I am an ardent admirer of Antonio Pappano’s work. I think particularly of his erudite TV documentary series on the history of Italian Opera and of so many of his Puccini recordings. I was looking forward to hearing his interpretation of this so Romantic of all Late-Romantic symphonies.

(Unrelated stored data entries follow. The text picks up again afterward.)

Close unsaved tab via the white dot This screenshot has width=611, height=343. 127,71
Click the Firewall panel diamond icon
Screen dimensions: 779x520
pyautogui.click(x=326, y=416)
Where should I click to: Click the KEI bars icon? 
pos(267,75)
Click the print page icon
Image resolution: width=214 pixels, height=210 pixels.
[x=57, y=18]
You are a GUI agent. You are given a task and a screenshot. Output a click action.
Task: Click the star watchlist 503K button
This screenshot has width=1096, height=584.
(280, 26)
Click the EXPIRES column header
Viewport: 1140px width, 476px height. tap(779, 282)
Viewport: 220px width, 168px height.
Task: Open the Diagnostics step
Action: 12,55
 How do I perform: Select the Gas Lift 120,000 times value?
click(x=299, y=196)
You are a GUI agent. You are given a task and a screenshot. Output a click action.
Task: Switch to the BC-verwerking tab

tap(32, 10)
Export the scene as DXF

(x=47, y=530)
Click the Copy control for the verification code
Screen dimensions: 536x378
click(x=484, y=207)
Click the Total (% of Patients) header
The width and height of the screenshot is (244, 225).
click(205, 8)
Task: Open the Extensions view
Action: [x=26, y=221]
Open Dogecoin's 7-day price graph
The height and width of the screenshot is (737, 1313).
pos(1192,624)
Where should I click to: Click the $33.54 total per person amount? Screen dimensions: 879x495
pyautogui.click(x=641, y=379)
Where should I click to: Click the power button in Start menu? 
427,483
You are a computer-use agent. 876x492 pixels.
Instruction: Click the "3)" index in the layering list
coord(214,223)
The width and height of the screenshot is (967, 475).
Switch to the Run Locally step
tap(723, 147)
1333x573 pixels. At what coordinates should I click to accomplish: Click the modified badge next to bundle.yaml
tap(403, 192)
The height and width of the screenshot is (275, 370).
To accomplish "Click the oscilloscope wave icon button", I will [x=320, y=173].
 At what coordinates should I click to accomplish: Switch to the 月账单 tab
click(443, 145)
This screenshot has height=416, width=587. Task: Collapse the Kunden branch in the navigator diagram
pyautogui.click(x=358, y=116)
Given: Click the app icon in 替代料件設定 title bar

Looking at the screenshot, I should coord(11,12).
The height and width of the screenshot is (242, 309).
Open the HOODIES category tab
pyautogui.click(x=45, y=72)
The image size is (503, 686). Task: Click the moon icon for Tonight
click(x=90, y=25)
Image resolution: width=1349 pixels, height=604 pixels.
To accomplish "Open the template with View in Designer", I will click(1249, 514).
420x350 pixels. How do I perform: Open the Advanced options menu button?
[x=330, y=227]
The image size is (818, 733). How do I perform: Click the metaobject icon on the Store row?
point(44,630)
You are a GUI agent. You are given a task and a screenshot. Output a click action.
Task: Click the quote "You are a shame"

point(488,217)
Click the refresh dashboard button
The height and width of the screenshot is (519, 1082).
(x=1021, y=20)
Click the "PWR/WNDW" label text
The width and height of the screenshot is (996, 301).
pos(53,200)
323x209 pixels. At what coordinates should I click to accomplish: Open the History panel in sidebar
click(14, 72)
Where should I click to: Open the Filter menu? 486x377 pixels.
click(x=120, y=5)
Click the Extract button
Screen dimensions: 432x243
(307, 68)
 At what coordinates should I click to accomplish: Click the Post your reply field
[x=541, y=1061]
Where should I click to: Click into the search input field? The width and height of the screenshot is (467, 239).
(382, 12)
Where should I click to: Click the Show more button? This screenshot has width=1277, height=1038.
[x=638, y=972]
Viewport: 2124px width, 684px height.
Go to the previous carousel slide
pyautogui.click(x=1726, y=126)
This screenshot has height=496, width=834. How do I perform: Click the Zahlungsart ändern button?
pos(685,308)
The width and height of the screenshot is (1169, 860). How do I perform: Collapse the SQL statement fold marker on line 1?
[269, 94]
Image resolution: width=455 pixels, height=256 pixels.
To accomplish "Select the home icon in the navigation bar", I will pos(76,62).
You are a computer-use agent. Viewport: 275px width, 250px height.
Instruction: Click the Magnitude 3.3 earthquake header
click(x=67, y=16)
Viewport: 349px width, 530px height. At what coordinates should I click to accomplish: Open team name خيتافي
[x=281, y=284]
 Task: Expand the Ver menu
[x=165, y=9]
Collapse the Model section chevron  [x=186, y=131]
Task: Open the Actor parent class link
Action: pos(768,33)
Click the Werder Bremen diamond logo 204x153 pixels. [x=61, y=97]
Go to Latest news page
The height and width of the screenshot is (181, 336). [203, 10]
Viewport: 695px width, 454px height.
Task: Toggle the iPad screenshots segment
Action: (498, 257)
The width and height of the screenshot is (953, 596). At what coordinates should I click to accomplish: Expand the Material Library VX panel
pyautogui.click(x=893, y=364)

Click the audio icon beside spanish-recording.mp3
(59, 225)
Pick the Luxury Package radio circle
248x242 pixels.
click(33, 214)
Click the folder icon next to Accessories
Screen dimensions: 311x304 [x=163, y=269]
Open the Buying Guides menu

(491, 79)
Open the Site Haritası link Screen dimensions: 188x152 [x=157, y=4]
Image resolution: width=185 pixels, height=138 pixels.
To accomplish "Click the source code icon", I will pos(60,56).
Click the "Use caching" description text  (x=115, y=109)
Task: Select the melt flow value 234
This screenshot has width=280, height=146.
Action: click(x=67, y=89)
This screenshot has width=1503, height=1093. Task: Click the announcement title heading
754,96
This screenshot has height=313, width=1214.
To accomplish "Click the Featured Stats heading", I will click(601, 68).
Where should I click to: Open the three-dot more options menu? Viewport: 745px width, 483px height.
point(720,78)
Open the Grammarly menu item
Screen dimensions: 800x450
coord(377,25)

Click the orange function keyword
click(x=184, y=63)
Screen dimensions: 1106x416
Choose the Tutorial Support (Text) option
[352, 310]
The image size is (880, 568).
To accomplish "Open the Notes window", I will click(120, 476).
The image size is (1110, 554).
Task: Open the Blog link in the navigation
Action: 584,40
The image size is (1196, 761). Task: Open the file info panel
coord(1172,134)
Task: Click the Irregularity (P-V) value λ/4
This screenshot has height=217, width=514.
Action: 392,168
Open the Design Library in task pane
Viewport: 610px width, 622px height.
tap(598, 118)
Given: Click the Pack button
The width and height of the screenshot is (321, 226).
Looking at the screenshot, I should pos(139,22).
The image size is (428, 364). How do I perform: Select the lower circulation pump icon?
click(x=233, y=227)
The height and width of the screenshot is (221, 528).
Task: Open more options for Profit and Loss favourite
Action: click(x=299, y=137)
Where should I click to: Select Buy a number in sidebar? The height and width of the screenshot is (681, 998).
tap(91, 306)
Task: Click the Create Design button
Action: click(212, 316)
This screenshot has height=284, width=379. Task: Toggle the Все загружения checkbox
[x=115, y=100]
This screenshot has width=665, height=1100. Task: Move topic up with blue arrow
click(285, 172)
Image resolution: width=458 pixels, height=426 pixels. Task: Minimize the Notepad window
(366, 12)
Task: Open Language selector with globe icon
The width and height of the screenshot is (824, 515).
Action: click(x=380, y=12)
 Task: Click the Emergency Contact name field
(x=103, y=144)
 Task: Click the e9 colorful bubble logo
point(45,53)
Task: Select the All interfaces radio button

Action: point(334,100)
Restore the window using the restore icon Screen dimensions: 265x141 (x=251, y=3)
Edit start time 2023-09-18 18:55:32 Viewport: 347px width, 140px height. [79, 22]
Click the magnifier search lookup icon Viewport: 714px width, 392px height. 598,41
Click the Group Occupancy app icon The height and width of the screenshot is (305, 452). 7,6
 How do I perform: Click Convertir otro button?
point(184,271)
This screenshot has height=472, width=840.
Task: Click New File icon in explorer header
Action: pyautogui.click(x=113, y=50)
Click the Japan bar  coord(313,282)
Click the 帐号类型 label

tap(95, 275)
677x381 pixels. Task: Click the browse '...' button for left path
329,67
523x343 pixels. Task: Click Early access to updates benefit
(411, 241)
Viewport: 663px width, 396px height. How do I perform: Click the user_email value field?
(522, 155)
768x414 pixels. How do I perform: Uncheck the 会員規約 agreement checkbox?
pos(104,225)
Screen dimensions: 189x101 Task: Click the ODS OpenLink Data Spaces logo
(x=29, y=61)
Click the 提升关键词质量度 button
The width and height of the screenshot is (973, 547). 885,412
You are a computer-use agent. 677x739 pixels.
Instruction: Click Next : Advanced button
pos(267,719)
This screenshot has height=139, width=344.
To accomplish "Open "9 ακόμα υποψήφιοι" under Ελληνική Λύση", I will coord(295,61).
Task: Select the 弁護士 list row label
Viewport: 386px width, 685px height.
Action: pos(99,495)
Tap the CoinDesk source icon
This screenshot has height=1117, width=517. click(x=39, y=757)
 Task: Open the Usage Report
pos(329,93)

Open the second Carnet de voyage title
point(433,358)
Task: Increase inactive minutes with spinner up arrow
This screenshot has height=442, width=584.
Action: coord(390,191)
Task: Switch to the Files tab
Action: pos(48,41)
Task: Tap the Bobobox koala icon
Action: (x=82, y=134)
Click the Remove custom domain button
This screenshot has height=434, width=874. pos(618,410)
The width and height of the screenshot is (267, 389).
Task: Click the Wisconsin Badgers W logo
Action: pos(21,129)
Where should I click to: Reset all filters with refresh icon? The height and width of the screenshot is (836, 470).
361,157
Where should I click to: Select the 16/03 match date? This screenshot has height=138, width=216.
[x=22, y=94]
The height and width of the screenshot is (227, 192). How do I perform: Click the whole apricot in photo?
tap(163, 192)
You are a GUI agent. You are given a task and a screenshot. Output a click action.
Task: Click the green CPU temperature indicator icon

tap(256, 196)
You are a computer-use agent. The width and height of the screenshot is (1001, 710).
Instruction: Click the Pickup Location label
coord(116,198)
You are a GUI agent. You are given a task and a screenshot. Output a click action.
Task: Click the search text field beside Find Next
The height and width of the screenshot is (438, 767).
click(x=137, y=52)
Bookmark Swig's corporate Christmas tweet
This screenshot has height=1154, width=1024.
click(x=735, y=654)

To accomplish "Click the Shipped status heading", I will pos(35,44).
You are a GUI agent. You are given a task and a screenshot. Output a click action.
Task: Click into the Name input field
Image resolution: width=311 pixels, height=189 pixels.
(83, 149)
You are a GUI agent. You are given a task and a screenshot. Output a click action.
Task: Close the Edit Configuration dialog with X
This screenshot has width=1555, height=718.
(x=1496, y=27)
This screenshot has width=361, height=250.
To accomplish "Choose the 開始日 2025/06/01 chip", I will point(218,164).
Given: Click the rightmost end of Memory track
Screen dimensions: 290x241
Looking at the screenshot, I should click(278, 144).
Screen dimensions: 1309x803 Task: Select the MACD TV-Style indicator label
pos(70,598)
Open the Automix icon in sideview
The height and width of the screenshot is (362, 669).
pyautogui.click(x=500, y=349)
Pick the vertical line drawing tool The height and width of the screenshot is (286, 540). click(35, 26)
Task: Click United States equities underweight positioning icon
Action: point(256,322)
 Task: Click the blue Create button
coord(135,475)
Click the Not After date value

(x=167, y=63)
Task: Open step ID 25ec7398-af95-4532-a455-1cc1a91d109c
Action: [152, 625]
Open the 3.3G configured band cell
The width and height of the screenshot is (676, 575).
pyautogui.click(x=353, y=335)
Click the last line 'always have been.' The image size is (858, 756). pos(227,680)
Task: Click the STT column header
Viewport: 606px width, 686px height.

Alas I am disappointed. Why? Because I think it’s uninvolving. The sound might be vivid and detailed - especially the brass - with wide perspectives and, in the presto passages, exciting enough but, especially in that gorgeous Adagio, where’s the commitment and that essential Rachmaninoff emotion? It’s all too doleful, even ponderous; that lovely clarinet solo nicely executed but to my ears, dragging, cool and soulless. I was just not moved. I cannot remember another performance of this movement that has left this cynical old heart so untouched; except perhaps the too-controlled Pletnev reading. Although I would not say that Pappano consistently disappoints in this work, there are irritations elsewhere, too, probably due to the fact that this is a live recording. In the Scherzo, taken at a cracking enough pace has beautifully articulated and nicely yearning strings, yet the ensemble is occasionally a little unfocused and there is a despairing slackness in the repeat of the big tune.

My loyalties to my previous top choices remain solid. Top of these remains Previn’s passionate and intense 1973 EMI recording (5 86753-2) with the London Symphony Orchestra. And I would scarcely like to be without Rozhdestvensky’s no less beguiling and enthralling reading again with the London Symphony Orchestra now on Regis RRC 1210 - read Rob Barnett’s very enthusiastic review of this one!

Completing the CD we have a welcome change from Rachmaninoff’s Vocalise which is the fill-up on so many albums. Instead we have Pappano’s very atmospheric reading of Liadov’s The Enchanted Lake, all sylvan stillness and serenity.

Not in the top league of Rachmaninoff Seconds. Try Previn or Rozhdestvensky.

Ian Lace

Not in the top league of Rachmaninoff Seconds. Try Previn or Rozhdestvensky.